USP/HCFMUSP - Hospital das Clínicas da FMUSP (SP) — Prova 2024
Paciente de 45 anos refere dor abdominal há 1 dia, não evacua e não elimina gases há 10 dias. Antecedentes de ferimento por arma branca há dois anos sendo submetido à laparotomia, conforme imagens a seguir: Ao exame físico, apresentou-se desidratado, abdome pouco distendido com dor a palpação difusa, toque retal: normal. Hb: 16,6 g/dL; Ht: 49,5%; leucócitos: 17.100/mm³ (bastonetes: 2%; neutrófilos: 89%); PCR: 6,4 mg/dL; ureia: 288 mg/dL; creatinina: 2,2 mg/dL; Na+: 118 mmol/L; K+: 4,9 mmol/L. Qual é o diagnóstico e tratamento inicial recomendado?
Laparotomia prévia + parada de eliminação de gases/fezes → Obstrução por bridas.
A obstrução intestinal por bridas é a causa mais comum de abdome agudo obstrutivo em pacientes com cirurgia abdominal prévia, exigindo descompressão e hidratação vigorosa.

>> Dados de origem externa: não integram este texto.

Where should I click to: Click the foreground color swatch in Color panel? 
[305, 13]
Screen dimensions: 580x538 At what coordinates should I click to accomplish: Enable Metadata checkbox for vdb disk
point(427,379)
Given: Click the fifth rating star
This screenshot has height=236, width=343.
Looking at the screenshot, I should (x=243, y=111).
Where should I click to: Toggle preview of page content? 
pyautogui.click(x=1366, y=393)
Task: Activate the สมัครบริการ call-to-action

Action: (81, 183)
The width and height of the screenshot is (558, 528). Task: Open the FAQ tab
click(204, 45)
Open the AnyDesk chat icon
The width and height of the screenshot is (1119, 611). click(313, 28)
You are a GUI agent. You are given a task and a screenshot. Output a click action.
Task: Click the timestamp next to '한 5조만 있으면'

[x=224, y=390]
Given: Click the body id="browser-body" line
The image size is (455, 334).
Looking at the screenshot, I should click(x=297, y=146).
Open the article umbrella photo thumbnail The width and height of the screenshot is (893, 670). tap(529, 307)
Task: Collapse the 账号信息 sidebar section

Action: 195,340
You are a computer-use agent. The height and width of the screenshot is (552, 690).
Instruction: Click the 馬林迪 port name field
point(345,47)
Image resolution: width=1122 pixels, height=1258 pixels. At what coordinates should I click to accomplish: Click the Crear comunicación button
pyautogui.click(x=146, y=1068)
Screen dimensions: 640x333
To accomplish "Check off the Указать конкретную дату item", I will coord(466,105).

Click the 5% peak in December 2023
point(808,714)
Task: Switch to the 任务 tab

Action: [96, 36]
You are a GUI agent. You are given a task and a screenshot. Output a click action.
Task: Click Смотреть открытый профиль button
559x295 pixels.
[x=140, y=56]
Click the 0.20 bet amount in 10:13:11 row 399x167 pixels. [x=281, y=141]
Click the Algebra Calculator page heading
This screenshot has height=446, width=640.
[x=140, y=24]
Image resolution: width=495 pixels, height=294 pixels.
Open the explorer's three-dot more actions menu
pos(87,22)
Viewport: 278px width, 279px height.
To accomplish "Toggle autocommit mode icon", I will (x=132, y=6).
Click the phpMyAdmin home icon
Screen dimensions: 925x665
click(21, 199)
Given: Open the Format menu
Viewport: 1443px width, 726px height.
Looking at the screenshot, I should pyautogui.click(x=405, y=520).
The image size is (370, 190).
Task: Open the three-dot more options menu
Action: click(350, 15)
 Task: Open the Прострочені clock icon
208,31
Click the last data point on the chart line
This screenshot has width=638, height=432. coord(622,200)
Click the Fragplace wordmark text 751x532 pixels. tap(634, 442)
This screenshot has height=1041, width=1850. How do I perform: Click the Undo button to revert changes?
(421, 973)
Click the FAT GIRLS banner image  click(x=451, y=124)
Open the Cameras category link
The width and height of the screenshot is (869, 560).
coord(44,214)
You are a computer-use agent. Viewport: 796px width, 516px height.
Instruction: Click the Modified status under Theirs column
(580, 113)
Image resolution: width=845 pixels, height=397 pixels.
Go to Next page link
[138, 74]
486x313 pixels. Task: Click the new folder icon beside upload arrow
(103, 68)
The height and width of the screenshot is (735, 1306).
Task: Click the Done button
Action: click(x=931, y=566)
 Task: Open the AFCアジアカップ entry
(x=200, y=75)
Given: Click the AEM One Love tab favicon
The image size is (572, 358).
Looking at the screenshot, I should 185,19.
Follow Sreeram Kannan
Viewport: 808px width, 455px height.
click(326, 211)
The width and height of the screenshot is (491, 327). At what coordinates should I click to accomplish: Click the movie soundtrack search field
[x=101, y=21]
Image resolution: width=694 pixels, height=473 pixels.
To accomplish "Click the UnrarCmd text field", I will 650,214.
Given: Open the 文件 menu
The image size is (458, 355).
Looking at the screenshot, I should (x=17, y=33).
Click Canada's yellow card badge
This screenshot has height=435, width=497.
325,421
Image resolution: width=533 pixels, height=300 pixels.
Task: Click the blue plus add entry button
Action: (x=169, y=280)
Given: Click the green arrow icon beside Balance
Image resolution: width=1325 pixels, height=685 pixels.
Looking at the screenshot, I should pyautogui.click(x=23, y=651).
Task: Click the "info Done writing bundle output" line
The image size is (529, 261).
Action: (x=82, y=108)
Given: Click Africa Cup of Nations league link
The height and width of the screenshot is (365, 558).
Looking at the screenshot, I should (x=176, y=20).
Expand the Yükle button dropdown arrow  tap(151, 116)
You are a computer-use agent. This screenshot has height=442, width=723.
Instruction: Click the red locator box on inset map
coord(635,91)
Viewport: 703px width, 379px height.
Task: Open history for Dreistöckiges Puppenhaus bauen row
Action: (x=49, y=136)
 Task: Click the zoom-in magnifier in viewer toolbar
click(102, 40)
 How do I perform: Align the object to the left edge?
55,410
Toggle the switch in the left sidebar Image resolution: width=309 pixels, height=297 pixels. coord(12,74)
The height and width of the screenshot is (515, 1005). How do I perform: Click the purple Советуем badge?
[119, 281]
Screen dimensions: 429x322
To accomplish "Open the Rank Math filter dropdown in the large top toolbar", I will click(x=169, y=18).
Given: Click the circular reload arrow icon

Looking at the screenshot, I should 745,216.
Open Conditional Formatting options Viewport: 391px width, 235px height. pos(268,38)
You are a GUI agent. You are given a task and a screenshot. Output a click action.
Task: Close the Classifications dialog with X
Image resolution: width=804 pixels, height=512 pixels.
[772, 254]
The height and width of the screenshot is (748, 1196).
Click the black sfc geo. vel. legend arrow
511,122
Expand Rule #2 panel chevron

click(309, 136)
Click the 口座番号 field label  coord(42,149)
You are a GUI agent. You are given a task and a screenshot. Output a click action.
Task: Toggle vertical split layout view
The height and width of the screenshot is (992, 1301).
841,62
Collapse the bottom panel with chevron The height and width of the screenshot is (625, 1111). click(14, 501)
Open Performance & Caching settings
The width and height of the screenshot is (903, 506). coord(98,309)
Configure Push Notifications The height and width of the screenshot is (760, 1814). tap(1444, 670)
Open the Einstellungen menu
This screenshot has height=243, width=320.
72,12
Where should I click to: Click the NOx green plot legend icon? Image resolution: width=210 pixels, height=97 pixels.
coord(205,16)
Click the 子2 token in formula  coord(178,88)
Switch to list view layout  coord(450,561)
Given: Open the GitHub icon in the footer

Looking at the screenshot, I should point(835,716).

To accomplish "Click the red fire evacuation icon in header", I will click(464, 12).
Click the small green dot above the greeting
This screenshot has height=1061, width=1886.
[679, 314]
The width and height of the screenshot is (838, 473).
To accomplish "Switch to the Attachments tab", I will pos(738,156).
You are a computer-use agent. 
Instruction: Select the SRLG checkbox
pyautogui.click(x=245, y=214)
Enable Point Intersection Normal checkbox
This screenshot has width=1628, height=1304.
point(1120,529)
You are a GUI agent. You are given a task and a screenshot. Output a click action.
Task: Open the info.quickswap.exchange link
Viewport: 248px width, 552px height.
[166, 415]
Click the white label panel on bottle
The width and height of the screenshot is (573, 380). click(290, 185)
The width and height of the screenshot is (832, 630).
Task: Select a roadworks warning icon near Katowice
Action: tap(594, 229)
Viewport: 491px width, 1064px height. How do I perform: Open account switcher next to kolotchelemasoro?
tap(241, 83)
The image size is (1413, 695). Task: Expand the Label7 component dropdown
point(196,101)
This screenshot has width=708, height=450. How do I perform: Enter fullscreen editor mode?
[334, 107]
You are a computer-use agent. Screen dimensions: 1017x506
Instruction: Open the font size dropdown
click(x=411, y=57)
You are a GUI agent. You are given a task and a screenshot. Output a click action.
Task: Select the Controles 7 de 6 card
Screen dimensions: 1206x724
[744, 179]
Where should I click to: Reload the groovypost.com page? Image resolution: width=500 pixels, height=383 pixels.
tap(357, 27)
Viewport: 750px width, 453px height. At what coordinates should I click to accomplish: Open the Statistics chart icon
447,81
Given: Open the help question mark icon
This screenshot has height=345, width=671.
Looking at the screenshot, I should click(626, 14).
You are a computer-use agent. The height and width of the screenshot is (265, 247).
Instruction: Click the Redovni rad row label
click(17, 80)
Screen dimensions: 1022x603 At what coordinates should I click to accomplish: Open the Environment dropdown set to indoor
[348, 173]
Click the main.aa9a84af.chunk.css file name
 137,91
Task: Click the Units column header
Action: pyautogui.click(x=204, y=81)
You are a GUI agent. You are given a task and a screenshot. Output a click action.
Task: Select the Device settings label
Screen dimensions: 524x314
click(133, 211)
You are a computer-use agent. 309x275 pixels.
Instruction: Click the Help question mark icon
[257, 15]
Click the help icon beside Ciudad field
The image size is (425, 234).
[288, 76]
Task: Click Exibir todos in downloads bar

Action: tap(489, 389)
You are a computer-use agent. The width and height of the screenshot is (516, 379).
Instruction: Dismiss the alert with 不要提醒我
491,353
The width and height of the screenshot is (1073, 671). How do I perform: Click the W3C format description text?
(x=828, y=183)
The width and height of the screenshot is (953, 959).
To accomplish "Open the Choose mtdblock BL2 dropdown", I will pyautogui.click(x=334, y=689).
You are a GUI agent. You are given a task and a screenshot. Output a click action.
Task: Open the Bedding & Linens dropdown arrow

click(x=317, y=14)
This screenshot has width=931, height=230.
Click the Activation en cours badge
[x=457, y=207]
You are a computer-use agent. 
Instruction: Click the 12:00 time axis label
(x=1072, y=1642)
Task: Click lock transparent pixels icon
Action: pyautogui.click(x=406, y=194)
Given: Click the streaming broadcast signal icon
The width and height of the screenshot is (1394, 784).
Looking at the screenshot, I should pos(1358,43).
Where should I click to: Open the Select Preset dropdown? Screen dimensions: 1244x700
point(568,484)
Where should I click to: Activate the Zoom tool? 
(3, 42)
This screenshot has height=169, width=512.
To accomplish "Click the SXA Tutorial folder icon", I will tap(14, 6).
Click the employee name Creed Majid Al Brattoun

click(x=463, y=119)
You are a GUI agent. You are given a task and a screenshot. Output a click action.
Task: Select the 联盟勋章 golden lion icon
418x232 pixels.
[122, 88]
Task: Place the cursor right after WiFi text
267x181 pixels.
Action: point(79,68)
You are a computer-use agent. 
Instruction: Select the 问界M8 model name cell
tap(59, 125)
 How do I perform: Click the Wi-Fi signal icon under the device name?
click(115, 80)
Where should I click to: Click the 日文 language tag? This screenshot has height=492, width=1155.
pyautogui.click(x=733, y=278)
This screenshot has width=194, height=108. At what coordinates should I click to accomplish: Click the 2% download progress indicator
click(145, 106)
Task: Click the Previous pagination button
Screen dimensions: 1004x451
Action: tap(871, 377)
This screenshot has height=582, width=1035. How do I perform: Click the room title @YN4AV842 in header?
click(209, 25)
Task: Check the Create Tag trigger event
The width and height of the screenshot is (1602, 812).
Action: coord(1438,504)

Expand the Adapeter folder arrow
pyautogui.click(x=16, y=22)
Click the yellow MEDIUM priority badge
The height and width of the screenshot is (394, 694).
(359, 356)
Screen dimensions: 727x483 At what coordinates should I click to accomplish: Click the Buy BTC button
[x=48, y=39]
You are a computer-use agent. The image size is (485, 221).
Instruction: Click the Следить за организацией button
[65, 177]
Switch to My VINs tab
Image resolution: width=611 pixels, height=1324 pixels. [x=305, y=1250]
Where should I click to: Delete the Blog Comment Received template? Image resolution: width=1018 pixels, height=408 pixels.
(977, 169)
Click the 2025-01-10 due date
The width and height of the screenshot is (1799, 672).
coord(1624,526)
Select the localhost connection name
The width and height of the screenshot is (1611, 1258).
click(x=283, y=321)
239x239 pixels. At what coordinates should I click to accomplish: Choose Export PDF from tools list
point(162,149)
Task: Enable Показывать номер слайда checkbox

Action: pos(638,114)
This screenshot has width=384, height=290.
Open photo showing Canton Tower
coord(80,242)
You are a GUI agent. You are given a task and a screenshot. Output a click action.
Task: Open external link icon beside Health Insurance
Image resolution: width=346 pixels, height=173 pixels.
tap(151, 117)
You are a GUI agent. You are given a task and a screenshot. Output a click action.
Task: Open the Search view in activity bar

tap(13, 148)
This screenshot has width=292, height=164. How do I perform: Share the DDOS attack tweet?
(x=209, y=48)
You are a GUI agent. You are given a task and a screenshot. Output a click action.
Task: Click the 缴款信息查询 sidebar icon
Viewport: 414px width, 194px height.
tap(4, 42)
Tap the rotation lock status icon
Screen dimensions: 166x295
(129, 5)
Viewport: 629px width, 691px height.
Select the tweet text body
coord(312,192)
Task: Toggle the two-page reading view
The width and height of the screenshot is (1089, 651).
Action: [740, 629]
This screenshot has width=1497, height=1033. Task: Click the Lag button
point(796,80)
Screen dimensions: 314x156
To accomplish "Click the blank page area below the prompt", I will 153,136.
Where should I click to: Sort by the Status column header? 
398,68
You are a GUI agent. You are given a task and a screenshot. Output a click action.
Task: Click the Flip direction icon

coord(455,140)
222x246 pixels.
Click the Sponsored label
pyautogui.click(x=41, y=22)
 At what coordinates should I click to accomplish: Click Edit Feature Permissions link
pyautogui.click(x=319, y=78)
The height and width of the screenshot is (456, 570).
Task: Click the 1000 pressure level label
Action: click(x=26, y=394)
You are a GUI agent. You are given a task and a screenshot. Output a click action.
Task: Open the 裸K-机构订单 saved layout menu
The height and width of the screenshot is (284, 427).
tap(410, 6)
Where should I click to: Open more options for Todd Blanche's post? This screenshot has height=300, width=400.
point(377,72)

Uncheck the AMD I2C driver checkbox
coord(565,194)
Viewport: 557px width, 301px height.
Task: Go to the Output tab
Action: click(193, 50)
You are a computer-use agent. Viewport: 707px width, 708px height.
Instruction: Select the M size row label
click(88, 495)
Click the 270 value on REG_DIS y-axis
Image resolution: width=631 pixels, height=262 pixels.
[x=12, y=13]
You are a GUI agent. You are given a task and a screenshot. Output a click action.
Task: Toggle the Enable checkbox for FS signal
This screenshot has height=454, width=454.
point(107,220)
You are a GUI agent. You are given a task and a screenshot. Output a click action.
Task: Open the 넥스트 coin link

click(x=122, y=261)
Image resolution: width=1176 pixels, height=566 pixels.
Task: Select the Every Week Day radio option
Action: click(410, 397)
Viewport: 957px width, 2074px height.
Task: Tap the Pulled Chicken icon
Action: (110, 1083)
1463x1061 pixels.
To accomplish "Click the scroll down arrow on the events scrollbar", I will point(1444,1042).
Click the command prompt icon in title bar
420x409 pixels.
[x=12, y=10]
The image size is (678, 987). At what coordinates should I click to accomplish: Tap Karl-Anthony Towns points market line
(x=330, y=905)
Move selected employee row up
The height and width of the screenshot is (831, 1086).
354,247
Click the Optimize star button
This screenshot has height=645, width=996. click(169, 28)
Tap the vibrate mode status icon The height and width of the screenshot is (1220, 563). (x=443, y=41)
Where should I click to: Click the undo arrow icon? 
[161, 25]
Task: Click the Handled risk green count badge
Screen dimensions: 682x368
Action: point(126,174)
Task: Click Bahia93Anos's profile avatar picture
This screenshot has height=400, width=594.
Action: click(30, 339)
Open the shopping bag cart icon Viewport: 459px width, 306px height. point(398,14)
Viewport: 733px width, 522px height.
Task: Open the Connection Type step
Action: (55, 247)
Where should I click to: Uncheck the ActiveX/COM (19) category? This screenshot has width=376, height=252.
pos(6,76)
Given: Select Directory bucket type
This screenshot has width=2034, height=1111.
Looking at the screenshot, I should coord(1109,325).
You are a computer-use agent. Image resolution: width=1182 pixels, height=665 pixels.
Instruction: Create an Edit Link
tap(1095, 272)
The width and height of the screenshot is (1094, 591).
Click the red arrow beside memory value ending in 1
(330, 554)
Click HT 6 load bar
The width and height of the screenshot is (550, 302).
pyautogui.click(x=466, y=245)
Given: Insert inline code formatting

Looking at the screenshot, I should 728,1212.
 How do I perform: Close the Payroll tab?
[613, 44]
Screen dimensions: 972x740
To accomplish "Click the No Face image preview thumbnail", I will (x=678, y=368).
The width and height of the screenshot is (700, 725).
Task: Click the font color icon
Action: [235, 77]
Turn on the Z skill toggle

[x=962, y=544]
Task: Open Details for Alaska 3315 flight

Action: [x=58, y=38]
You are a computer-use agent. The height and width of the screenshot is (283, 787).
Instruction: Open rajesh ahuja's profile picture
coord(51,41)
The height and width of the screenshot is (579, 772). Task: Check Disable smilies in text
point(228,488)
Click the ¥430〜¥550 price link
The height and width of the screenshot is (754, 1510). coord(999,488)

A obstrução intestinal mecânica é um desafio frequente no pronto-socorro. O histórico de laparotomia prévia é o principal fator de risco para aderências. O quadro clínico clássico envolve dor em cólica, distensão e vômitos. Laboratorialmente, a hemoconcentração e a alteração da função renal refletem a gravidade da desidratação. O tratamento inicial é clínico em até 80% dos casos de bridas, visando a descompressão do trato gastrointestinal superior para reduzir a pressão intraluminal e o risco de translocação bacteriana, enquanto se corrige o equilíbrio hidroeletrolítico e ácido-básico.
As bridas ou aderências pós-operatórias representam a causa mais frequente de obstrução do intestino delgado em adultos com histórico de laparotomia. O diagnóstico é clínico-radiológico, caracterizado por dor abdominal, vômitos, distensão e parada de eliminação de flatos e fezes. O manejo inicial foca na descompressão com sonda nasogástrica e reposição volêmica, reservando a cirurgia para casos de falha do tratamento conservador ou sinais de sofrimento de alça.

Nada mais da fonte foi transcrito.